Practical Workflow for Analysts
A reliable descriptive statistics workflow often looks like this:
- verify the variable type
- check count and missingness
- compute center and spread
- inspect quartiles and percentiles
- assess skewness, tails, and outliers
- compare overall summary with subgroup summaries
- pair numeric summaries with visualizations
- document interpretation in plain language
This process reduces the risk of drawing conclusions from incomplete or distorted summaries.
Worked Example
Suppose a dataset contains monthly spending by 8 customers:
25, 30, 35, 40, 45, 50, 55, 200
Basic Summaries
- Mean = 60
- Median = 42.5
- Min = 25
- Max = 200
- Range = 175
Interpretation
- The mean is much higher than the median because one customer spends far more than the others.
- The range is very large, but that is driven mostly by one extreme value.
- The median gives a more realistic summary of a typical customer.
- A box plot or percentile summary would make the outlier immediately visible.
This is a classic example of why descriptive statistics must be interpreted together, not one at a time.
Choosing the Right Summary
| Situation | Preferred Center | Preferred Spread |
|---|---|---|
| Symmetric data with few outliers | Mean | Standard deviation |
| Skewed data | Median | IQR |
| Heavy outliers | Median or trimmed mean | IQR or MAD |
| Categorical variable | Mode | Frequency / proportion |
| Operational tail metrics matter | Median plus percentiles | Percentiles |
Key Takeaways
- Descriptive statistics summarize the main features of a dataset.
- Measures of center include mean, median, and mode.
- Measures of spread include range, variance, standard deviation, and IQR.
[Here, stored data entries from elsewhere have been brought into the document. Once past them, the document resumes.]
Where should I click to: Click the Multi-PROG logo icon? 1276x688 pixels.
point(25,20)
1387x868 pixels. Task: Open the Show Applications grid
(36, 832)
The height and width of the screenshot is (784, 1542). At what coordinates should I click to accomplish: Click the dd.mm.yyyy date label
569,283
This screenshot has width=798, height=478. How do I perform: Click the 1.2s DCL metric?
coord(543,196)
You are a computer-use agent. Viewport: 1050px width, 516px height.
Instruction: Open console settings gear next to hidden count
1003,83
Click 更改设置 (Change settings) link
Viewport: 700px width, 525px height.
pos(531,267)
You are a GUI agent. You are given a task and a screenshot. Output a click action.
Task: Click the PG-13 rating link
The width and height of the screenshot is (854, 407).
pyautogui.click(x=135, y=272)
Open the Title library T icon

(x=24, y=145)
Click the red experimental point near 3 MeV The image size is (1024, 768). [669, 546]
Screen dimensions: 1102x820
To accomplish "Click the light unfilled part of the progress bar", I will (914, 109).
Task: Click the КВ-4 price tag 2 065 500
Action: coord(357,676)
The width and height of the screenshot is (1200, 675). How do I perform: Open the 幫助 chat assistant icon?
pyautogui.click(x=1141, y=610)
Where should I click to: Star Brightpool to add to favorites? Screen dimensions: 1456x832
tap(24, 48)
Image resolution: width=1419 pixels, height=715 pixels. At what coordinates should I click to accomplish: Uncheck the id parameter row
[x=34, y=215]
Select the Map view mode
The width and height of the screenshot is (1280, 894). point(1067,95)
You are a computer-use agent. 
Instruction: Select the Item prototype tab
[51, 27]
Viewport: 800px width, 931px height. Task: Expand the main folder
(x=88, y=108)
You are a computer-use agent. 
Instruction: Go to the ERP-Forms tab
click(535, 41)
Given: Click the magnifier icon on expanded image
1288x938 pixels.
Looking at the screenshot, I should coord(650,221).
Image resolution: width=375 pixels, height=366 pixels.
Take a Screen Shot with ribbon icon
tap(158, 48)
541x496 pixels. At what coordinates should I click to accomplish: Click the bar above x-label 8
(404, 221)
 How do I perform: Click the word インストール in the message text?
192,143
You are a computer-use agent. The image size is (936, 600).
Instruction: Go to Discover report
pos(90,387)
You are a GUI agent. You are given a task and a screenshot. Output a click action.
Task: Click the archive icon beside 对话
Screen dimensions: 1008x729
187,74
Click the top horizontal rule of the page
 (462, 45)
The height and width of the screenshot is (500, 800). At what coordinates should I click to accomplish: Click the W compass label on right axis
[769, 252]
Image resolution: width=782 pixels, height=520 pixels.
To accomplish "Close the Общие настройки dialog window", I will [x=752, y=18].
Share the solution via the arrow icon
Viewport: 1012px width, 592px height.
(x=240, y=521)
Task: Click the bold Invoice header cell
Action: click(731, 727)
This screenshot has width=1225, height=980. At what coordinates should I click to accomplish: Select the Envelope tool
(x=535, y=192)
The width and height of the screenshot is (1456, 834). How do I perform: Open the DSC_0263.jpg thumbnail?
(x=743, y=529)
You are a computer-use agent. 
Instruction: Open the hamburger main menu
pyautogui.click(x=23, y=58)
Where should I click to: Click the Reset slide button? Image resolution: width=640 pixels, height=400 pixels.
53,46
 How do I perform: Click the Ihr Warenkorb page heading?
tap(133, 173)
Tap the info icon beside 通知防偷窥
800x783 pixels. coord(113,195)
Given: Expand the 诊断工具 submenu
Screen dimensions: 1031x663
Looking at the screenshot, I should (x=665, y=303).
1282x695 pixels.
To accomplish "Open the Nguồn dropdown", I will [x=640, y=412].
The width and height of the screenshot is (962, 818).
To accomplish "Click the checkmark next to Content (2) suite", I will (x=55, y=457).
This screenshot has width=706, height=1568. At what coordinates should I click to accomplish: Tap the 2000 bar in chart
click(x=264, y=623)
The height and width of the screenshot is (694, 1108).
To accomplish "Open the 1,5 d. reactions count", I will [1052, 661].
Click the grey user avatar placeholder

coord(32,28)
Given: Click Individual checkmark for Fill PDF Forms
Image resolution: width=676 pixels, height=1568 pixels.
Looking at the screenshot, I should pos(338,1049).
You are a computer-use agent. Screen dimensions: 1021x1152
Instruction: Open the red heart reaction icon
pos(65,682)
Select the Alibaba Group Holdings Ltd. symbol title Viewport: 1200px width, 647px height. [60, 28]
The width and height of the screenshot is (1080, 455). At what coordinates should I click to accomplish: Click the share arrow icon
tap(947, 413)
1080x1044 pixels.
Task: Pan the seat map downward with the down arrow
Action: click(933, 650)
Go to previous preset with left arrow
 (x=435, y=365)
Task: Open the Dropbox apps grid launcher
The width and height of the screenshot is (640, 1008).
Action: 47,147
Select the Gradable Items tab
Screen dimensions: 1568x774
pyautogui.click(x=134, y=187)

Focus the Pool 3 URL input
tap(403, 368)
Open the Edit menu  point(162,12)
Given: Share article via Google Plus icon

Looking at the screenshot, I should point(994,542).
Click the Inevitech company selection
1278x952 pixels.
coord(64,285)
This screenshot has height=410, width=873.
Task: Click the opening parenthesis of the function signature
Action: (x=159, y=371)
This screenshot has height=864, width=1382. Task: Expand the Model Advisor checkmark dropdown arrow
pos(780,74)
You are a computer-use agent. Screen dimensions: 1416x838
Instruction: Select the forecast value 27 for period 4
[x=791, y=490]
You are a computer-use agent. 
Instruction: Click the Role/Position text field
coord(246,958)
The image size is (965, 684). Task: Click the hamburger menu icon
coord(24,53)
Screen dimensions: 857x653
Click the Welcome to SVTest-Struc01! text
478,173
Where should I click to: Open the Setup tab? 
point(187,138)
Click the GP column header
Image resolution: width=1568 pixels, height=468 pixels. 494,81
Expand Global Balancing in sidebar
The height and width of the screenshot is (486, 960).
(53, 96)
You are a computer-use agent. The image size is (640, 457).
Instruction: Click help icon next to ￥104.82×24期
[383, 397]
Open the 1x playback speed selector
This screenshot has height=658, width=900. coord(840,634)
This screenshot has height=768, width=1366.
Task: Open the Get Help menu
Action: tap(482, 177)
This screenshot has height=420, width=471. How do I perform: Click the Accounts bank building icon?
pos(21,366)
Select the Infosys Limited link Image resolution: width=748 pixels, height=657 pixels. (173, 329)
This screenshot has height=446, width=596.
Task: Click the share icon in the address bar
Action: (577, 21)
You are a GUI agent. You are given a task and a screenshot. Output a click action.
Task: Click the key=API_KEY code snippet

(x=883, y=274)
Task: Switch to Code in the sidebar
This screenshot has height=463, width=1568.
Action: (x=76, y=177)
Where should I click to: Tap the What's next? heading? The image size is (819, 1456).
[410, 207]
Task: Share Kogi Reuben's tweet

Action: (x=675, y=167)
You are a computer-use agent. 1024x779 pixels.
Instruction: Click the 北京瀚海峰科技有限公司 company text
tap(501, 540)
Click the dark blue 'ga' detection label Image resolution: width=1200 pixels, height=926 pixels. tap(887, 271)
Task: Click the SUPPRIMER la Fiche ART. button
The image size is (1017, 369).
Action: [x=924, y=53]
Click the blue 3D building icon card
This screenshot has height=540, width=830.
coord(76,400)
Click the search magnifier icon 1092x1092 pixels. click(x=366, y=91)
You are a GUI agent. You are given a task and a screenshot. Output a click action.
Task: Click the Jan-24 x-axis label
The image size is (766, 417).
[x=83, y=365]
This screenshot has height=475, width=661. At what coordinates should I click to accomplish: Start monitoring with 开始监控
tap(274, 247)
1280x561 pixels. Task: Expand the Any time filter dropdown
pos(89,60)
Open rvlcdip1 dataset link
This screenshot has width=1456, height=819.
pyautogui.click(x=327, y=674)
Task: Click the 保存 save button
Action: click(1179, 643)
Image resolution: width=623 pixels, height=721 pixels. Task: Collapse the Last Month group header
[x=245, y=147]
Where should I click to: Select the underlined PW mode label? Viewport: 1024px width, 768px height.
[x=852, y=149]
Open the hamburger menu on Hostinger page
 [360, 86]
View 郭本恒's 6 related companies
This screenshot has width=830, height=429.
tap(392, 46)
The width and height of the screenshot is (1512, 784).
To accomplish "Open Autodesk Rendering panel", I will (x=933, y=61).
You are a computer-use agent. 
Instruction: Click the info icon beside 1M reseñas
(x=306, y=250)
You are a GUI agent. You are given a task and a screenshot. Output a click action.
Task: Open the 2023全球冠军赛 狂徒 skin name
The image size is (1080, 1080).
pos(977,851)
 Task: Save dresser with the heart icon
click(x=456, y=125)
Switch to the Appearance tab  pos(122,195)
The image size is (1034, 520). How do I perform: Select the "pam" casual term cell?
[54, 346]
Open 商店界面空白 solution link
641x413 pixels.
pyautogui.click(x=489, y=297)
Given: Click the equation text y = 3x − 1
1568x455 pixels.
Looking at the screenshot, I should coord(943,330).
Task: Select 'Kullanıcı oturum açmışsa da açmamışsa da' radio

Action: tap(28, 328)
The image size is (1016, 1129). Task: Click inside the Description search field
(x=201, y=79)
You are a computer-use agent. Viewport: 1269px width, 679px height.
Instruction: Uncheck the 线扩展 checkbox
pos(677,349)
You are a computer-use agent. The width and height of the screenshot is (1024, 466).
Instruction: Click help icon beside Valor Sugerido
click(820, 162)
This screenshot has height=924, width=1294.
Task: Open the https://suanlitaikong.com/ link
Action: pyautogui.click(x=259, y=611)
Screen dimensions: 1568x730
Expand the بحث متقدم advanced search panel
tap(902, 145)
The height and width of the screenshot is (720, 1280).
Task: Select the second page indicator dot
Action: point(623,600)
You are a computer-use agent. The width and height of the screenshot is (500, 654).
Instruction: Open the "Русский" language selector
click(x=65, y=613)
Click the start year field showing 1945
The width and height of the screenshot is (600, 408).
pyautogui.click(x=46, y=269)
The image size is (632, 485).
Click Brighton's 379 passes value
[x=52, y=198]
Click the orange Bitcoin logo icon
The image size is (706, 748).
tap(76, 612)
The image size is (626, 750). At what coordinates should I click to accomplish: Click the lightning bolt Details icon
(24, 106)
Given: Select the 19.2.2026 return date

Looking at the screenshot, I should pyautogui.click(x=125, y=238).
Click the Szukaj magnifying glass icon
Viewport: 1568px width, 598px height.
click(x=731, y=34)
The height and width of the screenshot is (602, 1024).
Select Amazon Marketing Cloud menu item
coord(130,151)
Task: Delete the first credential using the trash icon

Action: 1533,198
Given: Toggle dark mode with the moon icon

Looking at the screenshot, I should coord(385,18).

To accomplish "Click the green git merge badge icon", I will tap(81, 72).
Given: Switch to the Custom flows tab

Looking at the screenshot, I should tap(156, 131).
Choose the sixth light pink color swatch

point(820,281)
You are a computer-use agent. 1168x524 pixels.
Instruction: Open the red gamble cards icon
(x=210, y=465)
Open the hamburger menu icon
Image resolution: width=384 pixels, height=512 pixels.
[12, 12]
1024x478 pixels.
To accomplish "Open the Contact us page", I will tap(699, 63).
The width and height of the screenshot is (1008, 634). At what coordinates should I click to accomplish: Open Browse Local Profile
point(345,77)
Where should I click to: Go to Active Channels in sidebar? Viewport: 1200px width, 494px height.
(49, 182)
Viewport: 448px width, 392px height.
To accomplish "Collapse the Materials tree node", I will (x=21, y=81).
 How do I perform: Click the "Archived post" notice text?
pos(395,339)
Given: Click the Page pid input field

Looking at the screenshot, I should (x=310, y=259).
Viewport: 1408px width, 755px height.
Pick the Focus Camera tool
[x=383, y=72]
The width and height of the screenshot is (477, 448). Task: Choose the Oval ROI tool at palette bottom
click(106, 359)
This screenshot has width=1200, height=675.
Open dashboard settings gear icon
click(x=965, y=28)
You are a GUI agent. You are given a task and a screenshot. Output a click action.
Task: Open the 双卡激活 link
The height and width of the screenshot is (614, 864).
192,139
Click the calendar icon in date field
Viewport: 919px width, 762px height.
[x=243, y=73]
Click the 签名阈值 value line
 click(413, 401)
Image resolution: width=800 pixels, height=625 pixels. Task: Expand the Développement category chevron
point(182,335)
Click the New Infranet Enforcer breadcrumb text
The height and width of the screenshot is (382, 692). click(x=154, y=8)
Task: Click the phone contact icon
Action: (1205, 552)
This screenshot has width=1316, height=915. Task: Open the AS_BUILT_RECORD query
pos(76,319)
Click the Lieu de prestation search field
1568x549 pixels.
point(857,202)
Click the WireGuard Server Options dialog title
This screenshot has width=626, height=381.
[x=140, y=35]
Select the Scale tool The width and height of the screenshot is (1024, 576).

- Quartiles and percentiles show relative position in the distribution.
- Distribution shape matters: symmetry, skew, tails, and modality affect interpretation.
- Skewness and kurtosis quantify aspects of shape but should not replace visual inspection.
- Robust statistics such as the median, IQR, MAD, and trimmed mean are valuable for messy real-world data.
- Summary tables are useful only when interpreted in context.
- No single metric is sufficient; analysts should combine numerical summaries, visualizations, and domain knowledge.
Checklist
Before presenting descriptive statistics, confirm that you have:
- reported the sample size
- chosen summaries appropriate to the variable type
- checked for skew and outliers
- included robust measures when needed
- compared mean and median where relevant
- used percentiles when tail behavior matters
- paired important summaries with a visual
- translated the statistics into plain-language interpretation
Suggested Practice Questions
- When would the median be more useful than the mean?
- Why is standard deviation less reliable for heavily skewed data?
- What does a large gap between Q3 and the maximum suggest?
- Why can two datasets with the same mean require very different business responses?
- When is a percentile more informative than an average?
In One Sentence
Descriptive statistics turn raw data into interpretable summaries of center, spread, position, and shape, allowing analysts to understand what the data says before trying to explain why it looks that way.